• **Text segment**:
RASC Calgary Centre - Jupiter Distance
Jupiter Distance
by Jason Nishyama
Page last updated November 5, 2018
More Solar System Measurement
In another article, we looked at a technique for measuring the orbital radii of planets inside the Earth's
orbit. This time we'll measure planets outside the Earth's orbit. I'll use Jupiter as an example
as it's quite bright and easy to spot, but any of the naked eye (or telescopic for that matter)
superior planets can be measured using this technique.
Unlike inferior planets, superior planets don't enter into a point on their orbits called Greatest
Elongation (see figure 1). There are points in the orbit where the superior planet is in what is
called quadrature, that is the angle between the superior planet and the Sun, from the point of
view of the inferior planet, is 90 degrees (though from the point of view of the superior planet,
the inferior planet is at Greatest Elongation). The other orbital geometry we need to know about
is opposition, or when the superior planet is 180 degrees from the Sun, or opposite in the
sky.
For this measurement at least two observations will be needed (assuming you look up what dates
opposition and quadrature occur, more if you don't and want to do this without cheating). You will
need your eyes, a watch and a calendar. Like measuring inferior planets you can do this the
armchair way and use tables and planetarium software, but where's the fun in that?
Unlike measuring the orbital radii of an inferior planet, you'll need to work out which quadrature
you're heading for. Using Jupiter as our example, if Jupiter has just reappeared from behind the
Sun, you will need to determine quadrature first. If you've missed this first chance at quadrature
(probably because you didn't want to get up in the morning as you'd be timing from Jupiter rise to
Sun rise) you can start with opposition and then work to the next quadrature as Jupiter heads back
behind the Sun.
For this measurement the triangle is formed by our moving Earth. When we are at quadrature (figure
2) we know that the angle between Jupiter and the Sun is 90 degrees and the length of side a is 1
AU. What we need to figure out is the angle theta as shown in figure 2. We do this by letting the
Earth overtake Jupiter. Since we know how many degrees a day the Earth moves (~360/365), by
counting the number of days from quadrature to opposition (or opposition to quadrature) we compute
theta (we will also have to correct for Jupiter's motion, but more on that later).

• **Record excerpts**:

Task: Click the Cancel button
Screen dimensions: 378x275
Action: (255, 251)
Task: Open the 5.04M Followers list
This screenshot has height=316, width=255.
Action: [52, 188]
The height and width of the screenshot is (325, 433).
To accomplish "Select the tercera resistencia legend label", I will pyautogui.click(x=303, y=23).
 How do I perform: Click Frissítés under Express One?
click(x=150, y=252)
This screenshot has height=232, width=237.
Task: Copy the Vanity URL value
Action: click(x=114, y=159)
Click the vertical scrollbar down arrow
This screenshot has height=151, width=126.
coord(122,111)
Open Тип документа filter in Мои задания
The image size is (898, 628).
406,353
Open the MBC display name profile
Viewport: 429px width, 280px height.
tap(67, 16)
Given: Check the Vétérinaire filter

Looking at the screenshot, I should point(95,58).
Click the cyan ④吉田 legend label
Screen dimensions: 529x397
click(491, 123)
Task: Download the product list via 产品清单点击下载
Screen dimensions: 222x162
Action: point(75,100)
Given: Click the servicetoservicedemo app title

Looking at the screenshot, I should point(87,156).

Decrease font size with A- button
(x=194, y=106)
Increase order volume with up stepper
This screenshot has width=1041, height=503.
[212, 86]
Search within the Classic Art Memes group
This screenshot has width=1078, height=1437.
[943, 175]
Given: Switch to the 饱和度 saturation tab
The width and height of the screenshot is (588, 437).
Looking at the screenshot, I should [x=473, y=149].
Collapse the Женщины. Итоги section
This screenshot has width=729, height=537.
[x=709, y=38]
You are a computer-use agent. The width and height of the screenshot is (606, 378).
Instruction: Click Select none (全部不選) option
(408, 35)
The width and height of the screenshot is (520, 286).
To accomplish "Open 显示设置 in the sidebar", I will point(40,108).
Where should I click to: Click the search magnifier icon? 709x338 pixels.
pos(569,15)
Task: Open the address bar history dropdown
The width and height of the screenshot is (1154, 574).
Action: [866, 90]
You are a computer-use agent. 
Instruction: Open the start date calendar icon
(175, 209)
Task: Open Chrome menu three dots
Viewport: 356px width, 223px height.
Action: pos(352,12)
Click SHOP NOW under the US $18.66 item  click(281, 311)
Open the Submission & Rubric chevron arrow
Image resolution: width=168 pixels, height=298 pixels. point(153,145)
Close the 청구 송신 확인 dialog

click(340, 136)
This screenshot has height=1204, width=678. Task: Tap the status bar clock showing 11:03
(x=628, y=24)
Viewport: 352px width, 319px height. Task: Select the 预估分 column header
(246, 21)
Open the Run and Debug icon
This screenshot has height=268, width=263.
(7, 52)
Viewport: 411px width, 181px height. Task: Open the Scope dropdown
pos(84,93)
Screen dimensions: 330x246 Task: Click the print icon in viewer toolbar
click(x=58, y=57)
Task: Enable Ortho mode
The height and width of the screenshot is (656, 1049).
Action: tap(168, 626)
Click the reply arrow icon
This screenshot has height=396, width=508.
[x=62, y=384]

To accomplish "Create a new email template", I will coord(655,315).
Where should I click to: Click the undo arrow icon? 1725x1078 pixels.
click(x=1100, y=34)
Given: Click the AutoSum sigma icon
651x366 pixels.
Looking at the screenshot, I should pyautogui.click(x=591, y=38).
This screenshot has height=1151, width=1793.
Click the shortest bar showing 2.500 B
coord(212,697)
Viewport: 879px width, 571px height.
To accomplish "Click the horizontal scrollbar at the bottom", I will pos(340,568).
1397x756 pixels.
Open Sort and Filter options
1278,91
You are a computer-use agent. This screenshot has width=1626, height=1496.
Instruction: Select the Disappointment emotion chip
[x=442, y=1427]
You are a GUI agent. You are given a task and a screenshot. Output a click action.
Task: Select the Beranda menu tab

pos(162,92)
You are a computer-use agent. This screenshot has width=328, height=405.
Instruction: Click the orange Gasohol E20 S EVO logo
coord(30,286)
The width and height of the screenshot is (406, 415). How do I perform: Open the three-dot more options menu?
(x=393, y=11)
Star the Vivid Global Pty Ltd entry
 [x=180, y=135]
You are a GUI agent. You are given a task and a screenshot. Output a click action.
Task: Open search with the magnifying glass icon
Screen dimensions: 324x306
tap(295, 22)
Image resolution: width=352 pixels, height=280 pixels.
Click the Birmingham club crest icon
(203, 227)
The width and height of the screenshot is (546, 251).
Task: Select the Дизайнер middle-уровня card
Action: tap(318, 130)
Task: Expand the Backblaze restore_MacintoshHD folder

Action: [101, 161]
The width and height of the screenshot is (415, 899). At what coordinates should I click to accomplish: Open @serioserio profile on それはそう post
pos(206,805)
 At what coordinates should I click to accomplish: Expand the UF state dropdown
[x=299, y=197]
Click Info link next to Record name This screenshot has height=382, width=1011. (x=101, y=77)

• **Complete the following**:
**a)** According to the Jupiter distance page, what three things are needed for this measurement?
**b)** Reproduce the stretch of the Jupiter distance page from "Unlike measuring the" through "behind the Sun.".
The records have no connection to the Jupiter distance page.

• **Expected responses**:
**a)** Your eyes, a watch and a calendar.

**b)**
Unlike measuring the orbital radii of an inferior planet, you'll need to work out which quadrature
you're heading for. Using Jupiter as our example, if Jupiter has just reappeared from behind the
Sun, you will need to determine quadrature first. If you've missed this first chance at quadrature
(probably because you didn't want to get up in the morning as you'd be timing from Jupiter rise to
Sun rise) you can start with opposition and then work to the next quadrature as Jupiter heads back
behind the Sun.